CULTURAL MISCOMMUNICATION: WEEK 5 5/26/2018

Being in a multicultural marriage has been such an amazing experience. It has had its challenges and will continue to bring more, but we have been enjoying a beautiful life. There have been so many miscommunications that we have had. Some come because the culture of a man and the culture of a women are very different. Our family dynamics are different. Though we both spoke English in the beginning, it wasn’t until I learned Spanish and we then had two bilinguals in the house did things get better when it came to language. The biggest cultural challenge that we have had is what in insulting and unacceptable in one culture and is just fine, even funny, in the other.
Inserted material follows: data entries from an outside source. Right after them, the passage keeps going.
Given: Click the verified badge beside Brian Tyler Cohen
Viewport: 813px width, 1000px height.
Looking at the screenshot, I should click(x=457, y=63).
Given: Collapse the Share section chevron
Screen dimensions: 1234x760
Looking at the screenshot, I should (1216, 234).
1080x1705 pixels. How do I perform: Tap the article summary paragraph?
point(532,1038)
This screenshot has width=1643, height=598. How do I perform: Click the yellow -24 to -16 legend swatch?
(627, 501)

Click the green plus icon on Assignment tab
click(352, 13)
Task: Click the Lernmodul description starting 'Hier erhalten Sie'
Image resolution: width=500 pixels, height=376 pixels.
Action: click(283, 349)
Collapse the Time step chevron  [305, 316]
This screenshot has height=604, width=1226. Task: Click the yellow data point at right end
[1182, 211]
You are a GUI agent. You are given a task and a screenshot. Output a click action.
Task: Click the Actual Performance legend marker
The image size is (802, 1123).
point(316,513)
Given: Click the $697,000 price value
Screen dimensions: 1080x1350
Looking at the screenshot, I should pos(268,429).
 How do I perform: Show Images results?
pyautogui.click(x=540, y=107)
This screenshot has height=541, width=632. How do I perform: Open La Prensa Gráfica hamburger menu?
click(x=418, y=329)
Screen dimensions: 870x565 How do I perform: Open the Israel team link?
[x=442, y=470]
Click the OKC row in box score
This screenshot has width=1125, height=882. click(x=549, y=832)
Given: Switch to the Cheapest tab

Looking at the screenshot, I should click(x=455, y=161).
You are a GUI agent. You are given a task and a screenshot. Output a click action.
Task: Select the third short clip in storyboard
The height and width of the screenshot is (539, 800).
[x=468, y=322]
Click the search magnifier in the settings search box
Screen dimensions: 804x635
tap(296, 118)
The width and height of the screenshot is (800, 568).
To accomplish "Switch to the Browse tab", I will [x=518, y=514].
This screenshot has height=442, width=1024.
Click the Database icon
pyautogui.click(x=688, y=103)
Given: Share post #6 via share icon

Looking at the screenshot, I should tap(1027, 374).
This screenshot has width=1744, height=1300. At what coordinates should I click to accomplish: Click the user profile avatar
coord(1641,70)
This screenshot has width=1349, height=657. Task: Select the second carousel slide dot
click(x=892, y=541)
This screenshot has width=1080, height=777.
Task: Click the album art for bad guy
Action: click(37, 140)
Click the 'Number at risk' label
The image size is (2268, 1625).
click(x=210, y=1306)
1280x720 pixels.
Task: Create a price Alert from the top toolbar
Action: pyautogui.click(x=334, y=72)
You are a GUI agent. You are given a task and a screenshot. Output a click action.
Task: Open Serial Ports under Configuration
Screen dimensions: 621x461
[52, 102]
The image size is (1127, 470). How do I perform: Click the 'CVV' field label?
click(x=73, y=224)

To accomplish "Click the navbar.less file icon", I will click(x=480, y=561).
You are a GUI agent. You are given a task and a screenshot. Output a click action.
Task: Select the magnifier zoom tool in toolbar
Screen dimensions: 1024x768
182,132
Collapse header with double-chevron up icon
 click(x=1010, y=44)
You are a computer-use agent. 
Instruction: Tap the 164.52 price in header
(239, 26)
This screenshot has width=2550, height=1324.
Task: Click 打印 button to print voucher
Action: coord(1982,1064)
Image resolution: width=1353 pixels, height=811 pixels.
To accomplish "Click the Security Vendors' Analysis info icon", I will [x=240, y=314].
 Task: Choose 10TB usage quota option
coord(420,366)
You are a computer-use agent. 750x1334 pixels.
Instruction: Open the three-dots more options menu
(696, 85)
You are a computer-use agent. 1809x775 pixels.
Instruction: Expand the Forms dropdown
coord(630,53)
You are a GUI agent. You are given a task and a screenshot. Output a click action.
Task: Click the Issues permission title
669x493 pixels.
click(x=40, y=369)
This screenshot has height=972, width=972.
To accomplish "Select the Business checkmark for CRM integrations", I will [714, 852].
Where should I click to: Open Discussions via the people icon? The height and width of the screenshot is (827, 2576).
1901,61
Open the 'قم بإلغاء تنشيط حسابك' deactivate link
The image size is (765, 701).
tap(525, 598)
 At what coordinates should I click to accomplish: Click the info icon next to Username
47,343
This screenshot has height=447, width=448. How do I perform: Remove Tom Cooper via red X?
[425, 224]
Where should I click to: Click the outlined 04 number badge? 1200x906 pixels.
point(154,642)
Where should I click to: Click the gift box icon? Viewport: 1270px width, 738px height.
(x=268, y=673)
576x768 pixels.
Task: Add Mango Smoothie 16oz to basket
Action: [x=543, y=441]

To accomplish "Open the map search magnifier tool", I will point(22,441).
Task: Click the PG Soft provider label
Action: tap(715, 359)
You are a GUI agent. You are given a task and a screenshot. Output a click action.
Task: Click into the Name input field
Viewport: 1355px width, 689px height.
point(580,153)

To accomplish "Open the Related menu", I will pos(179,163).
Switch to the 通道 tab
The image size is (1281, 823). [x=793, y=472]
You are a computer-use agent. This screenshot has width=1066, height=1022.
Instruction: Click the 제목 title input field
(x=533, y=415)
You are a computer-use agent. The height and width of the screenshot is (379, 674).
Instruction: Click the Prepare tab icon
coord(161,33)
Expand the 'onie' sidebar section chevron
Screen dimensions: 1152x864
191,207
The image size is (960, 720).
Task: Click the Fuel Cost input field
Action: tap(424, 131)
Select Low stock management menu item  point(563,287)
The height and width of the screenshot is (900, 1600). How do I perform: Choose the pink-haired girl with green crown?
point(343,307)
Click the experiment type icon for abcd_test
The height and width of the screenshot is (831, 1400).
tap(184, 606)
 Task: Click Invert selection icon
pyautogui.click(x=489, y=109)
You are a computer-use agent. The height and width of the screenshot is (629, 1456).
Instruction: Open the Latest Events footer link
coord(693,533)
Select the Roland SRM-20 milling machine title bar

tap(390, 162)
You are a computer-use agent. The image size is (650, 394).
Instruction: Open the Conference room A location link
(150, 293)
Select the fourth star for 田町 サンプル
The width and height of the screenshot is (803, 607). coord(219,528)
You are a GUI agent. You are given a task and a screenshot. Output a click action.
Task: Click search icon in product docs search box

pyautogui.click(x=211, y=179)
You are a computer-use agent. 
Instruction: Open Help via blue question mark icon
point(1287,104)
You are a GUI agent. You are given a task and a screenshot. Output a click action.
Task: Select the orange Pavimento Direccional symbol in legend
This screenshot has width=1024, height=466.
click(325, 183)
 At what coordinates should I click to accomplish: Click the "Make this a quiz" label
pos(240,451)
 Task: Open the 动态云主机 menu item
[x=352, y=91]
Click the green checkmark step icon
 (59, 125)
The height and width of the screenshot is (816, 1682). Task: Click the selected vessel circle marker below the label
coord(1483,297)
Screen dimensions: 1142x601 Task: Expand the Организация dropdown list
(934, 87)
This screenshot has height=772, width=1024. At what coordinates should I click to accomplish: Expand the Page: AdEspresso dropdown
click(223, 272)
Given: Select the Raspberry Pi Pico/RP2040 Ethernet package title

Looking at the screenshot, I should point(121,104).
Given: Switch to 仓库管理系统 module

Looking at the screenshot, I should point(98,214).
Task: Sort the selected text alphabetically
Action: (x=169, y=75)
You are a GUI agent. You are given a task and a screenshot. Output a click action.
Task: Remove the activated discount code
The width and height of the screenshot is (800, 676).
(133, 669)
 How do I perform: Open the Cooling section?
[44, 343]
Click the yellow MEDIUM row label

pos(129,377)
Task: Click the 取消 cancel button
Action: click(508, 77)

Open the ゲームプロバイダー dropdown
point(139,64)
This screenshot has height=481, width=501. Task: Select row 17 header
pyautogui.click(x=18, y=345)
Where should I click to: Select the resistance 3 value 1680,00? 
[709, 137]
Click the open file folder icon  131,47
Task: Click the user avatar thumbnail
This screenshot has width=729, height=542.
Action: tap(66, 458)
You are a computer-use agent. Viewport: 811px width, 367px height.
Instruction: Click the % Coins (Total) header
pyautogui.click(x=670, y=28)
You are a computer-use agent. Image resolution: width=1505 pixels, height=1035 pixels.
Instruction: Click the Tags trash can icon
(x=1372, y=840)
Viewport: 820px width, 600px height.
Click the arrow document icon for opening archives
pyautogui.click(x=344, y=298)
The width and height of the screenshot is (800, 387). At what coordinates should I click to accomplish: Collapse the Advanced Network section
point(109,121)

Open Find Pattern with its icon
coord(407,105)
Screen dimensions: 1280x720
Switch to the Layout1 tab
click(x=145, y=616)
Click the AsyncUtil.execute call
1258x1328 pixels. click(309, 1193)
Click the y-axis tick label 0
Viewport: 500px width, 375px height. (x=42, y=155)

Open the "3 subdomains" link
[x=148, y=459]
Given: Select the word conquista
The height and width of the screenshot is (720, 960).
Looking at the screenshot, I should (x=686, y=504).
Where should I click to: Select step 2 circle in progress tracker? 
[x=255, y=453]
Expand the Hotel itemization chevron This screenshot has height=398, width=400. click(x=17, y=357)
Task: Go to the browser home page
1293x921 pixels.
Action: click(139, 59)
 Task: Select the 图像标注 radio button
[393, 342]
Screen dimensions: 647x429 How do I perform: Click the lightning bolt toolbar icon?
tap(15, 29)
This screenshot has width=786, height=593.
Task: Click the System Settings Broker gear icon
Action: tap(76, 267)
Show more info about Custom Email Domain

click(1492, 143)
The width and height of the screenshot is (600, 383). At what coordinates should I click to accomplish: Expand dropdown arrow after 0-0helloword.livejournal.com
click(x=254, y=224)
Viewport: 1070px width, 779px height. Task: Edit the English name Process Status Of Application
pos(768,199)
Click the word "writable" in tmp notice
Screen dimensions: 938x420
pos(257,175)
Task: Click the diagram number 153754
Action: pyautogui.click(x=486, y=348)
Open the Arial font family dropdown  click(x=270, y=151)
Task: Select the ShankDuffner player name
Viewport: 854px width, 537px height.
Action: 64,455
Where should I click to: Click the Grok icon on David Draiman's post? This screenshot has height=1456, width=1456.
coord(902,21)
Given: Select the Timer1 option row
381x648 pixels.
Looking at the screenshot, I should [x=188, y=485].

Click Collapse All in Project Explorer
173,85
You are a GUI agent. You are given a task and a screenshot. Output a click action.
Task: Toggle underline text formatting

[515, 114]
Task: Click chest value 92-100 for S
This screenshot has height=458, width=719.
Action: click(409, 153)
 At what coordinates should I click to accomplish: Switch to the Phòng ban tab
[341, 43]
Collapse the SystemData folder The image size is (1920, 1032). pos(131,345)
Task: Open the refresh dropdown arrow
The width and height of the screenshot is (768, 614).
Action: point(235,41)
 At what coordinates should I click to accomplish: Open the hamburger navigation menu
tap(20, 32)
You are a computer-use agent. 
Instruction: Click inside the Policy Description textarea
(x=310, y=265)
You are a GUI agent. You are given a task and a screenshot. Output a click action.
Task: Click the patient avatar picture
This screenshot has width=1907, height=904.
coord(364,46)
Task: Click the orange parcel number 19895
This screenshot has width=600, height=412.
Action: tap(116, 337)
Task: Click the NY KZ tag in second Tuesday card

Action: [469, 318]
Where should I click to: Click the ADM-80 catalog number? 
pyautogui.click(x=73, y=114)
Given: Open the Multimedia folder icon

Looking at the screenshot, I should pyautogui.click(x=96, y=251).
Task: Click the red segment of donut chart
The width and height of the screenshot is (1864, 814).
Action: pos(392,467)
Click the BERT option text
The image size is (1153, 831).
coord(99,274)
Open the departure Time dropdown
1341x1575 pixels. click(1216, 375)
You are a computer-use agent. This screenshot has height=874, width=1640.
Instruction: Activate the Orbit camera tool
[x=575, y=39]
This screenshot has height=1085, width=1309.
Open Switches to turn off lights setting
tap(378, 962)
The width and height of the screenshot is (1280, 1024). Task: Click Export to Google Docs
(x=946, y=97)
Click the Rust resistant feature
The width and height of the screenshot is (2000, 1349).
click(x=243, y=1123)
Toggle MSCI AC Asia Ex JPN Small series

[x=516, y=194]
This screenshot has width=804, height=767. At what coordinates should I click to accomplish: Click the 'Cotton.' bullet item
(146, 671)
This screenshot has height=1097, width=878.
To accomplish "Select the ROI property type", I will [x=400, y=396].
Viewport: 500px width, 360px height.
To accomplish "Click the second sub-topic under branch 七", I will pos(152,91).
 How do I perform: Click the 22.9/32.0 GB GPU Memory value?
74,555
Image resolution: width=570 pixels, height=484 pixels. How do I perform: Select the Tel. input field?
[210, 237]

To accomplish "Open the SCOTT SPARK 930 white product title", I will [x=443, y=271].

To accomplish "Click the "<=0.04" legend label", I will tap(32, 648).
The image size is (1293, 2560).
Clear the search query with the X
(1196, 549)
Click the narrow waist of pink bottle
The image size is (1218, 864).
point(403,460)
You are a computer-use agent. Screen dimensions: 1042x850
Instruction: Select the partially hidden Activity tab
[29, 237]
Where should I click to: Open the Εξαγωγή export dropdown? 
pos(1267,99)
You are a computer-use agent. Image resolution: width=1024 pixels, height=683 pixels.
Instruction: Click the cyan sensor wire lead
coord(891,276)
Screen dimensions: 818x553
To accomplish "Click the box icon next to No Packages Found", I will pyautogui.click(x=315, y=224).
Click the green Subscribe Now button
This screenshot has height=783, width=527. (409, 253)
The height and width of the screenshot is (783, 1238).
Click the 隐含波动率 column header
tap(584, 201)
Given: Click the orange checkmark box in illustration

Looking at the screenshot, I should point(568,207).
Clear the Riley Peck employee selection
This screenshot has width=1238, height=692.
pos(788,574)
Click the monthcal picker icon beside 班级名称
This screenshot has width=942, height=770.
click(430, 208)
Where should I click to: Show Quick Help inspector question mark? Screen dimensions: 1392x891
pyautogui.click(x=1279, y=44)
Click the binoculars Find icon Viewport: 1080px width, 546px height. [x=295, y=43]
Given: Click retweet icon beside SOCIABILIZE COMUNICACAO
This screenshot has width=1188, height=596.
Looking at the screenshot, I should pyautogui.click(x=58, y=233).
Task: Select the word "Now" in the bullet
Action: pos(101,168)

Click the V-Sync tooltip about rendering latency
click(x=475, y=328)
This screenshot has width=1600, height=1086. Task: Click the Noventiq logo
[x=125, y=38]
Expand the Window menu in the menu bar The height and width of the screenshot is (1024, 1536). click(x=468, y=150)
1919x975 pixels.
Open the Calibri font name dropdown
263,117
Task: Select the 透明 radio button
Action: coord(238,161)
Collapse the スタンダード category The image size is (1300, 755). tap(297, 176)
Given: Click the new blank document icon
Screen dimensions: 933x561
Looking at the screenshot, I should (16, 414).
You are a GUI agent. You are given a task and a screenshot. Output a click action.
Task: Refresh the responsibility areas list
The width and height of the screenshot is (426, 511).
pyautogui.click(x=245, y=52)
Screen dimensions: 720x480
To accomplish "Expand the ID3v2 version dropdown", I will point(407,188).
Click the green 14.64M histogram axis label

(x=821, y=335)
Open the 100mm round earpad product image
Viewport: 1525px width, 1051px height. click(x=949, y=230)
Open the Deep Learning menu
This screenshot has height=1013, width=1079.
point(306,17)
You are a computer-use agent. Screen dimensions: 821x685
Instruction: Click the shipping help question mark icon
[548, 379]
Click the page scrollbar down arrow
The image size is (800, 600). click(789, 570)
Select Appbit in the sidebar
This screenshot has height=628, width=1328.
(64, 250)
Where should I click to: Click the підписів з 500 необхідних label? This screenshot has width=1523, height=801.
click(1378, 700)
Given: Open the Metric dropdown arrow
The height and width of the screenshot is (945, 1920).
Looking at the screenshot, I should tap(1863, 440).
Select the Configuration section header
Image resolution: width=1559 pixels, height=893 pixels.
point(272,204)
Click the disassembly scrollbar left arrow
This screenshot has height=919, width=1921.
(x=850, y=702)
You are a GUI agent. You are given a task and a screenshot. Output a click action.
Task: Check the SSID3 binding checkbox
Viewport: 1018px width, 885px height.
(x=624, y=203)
One event in particular comes to mind. One night when we were dating, we went on a walk and talked while we ate guavas. We decided to sit on a bench and Jose said in a cute voice, “oh mi gordita”. This translates as “my little fatty”. I thought I misheard and astonished said, “what?” “You are my gordita,” he stated. Oh no he did not! He did not just call me fat on one of our first dates. To me this was highly offensive, especially because I had worked 5 years in an Eating Disorder Treatment Center trying to combat negative body image. Well, while this was a bad thing to say in my culture, in Jose’s culture is was considered a very cute compliment. He was accepting me as I was and doing so in a loving way because he added “ita” at the end. We laugh at this now, but truth be told, this is a part of the cultural miscommunication that I’m still getting used to.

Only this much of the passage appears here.